• Directions: Write out an exact copy of the line with "Open the Los Angeles Dodgers display name" and of each line after it, through the end of the records below.

[Records from a data collection]
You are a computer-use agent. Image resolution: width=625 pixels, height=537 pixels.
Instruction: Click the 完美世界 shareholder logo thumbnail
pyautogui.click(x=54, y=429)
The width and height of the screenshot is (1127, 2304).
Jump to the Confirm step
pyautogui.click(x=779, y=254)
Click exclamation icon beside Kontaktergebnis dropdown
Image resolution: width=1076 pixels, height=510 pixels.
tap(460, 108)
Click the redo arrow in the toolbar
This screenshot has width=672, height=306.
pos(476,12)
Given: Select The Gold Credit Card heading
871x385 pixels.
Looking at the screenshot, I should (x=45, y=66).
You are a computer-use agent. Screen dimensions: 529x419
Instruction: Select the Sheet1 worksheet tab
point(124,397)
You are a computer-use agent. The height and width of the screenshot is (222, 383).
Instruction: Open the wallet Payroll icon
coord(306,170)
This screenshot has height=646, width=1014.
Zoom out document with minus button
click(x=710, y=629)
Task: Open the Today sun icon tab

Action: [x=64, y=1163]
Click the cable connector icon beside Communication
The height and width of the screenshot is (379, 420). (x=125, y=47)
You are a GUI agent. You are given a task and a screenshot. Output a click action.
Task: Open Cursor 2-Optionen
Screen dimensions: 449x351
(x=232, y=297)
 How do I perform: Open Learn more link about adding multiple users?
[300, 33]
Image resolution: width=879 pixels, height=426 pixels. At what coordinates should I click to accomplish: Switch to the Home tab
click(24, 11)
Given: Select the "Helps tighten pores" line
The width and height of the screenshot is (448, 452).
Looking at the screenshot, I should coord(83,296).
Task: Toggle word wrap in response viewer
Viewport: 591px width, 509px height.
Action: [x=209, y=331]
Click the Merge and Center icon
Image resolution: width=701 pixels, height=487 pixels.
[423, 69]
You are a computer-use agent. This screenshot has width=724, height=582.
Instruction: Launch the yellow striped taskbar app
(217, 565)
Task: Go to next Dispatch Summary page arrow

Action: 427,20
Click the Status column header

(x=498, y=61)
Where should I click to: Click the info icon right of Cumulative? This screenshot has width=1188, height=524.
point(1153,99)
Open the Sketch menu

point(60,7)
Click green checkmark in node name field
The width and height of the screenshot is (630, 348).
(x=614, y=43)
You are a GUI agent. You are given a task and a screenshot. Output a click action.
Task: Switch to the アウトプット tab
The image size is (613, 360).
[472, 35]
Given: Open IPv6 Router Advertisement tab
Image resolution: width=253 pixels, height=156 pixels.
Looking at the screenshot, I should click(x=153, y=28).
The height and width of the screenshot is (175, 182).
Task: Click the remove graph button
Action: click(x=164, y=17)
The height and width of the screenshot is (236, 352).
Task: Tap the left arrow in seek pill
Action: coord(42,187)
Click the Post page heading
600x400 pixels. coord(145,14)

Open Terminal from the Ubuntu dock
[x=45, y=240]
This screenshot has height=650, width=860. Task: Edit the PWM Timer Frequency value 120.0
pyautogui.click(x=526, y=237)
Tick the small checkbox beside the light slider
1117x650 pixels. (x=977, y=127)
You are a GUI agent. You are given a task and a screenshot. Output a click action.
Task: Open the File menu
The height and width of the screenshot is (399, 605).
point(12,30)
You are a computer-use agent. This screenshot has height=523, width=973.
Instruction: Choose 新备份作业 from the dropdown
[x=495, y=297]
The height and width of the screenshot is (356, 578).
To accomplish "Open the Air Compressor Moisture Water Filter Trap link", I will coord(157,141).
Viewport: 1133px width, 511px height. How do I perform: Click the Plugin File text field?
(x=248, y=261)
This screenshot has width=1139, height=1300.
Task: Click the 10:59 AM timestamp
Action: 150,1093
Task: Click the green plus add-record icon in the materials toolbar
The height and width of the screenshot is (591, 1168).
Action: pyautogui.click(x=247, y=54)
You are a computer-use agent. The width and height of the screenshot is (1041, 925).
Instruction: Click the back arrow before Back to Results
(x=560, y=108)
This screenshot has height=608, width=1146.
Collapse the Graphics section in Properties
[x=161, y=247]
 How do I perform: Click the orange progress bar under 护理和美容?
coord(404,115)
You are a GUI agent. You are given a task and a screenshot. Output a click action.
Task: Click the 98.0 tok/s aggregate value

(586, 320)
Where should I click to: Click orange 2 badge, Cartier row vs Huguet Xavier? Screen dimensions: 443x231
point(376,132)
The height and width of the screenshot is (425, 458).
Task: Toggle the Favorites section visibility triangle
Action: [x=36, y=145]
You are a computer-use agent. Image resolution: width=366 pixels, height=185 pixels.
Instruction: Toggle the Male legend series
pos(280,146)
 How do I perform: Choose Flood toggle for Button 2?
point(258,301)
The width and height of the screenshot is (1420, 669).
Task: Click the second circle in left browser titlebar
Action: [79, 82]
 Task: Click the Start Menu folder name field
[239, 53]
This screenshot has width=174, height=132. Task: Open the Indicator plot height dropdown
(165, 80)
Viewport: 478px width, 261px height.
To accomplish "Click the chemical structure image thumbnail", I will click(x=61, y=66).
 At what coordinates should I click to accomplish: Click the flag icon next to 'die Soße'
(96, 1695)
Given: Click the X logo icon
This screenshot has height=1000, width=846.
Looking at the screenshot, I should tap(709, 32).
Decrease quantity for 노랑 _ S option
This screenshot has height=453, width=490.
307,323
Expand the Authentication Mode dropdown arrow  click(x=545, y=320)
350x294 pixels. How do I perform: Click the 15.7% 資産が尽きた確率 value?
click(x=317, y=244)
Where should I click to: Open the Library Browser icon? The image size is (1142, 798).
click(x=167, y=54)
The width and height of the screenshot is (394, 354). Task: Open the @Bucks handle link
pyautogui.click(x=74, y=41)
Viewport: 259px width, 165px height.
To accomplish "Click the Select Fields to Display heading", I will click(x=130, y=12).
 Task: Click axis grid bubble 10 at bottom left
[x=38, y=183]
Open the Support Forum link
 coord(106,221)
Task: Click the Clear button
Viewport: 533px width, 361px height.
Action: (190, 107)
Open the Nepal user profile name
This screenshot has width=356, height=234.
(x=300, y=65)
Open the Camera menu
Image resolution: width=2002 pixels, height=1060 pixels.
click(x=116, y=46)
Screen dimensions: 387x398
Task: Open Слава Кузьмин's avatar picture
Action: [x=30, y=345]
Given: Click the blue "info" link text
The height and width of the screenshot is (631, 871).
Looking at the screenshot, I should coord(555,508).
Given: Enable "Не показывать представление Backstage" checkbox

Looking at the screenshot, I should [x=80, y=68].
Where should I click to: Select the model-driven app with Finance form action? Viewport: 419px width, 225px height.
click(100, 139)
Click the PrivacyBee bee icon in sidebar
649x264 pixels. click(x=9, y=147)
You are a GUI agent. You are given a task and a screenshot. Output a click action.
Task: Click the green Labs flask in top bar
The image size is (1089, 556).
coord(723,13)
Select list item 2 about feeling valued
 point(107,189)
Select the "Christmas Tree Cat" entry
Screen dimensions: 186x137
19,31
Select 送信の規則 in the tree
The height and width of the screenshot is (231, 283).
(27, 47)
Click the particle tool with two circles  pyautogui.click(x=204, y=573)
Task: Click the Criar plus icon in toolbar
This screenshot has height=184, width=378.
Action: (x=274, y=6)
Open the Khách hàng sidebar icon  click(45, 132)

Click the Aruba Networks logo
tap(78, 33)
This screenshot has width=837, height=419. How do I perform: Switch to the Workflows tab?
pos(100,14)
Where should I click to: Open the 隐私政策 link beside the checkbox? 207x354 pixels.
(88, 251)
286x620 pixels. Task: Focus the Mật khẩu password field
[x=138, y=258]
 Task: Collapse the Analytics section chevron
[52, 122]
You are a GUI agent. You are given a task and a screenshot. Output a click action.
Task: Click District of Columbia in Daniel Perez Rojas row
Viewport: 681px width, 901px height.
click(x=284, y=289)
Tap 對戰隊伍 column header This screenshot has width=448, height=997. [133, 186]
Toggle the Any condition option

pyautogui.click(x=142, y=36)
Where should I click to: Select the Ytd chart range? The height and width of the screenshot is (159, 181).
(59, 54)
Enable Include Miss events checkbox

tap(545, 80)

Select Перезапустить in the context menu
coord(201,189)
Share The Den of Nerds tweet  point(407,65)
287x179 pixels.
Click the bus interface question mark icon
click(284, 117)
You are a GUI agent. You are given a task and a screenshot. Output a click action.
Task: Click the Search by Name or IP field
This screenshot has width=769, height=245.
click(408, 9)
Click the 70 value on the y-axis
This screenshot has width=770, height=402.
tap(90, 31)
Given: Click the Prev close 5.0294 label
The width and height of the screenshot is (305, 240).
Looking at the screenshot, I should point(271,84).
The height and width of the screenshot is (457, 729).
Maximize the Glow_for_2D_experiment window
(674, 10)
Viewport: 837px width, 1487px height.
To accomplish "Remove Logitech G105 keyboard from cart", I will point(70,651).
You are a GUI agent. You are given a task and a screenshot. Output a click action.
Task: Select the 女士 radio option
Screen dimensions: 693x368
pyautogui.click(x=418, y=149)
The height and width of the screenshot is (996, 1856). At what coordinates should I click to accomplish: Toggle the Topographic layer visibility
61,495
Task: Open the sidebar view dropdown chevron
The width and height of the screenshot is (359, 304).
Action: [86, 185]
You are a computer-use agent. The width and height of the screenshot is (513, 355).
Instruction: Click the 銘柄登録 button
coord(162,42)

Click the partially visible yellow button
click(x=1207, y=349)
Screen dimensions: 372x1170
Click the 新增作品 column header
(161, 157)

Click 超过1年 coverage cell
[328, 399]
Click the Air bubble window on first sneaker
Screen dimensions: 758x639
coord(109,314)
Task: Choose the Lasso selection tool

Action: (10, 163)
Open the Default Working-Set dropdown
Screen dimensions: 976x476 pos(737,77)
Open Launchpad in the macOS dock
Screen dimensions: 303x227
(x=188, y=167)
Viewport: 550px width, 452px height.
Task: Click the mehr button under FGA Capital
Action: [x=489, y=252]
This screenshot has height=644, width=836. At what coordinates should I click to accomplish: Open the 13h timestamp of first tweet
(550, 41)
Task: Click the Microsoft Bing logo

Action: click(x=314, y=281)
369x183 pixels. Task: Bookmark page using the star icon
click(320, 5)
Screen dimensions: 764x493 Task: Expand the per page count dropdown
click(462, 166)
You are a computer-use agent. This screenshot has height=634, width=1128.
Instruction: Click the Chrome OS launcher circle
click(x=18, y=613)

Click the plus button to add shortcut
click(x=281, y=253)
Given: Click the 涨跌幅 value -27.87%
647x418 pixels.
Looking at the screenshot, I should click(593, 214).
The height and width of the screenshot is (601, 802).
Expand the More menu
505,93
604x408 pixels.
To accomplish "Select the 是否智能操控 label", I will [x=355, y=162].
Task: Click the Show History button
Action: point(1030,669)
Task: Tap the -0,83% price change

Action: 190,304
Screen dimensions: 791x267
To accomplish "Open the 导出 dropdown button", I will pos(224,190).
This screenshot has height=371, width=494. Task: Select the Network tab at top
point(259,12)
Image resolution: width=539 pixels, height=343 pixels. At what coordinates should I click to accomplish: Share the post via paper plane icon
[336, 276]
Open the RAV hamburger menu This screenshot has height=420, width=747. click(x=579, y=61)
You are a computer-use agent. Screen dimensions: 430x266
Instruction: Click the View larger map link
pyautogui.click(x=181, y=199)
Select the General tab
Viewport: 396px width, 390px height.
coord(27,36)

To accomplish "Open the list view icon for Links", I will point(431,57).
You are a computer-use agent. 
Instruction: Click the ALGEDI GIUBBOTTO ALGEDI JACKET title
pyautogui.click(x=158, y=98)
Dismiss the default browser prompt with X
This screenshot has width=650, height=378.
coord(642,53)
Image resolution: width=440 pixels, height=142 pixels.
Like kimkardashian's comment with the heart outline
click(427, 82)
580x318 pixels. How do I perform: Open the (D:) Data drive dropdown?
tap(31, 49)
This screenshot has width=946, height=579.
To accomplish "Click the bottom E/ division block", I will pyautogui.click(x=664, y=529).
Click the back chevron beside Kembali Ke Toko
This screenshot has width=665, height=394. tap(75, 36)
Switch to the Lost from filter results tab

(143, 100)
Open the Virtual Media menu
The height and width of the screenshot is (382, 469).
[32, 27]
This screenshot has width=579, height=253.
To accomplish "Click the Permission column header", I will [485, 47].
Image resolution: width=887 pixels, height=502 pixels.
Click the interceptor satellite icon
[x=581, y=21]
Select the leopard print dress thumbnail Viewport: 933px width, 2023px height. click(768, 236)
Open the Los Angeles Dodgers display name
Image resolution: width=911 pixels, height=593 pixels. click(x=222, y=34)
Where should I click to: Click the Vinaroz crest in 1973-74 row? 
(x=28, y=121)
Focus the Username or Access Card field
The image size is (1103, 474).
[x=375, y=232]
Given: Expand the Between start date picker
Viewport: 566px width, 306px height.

• Response area:
Open the Los Angeles Dodgers display name
Image resolution: width=911 pixels, height=593 pixels. click(x=222, y=34)
Where should I click to: Click the Vinaroz crest in 1973-74 row? 
(x=28, y=121)
Focus the Username or Access Card field
The image size is (1103, 474).
[x=375, y=232]
Given: Expand the Between start date picker
Viewport: 566px width, 306px height.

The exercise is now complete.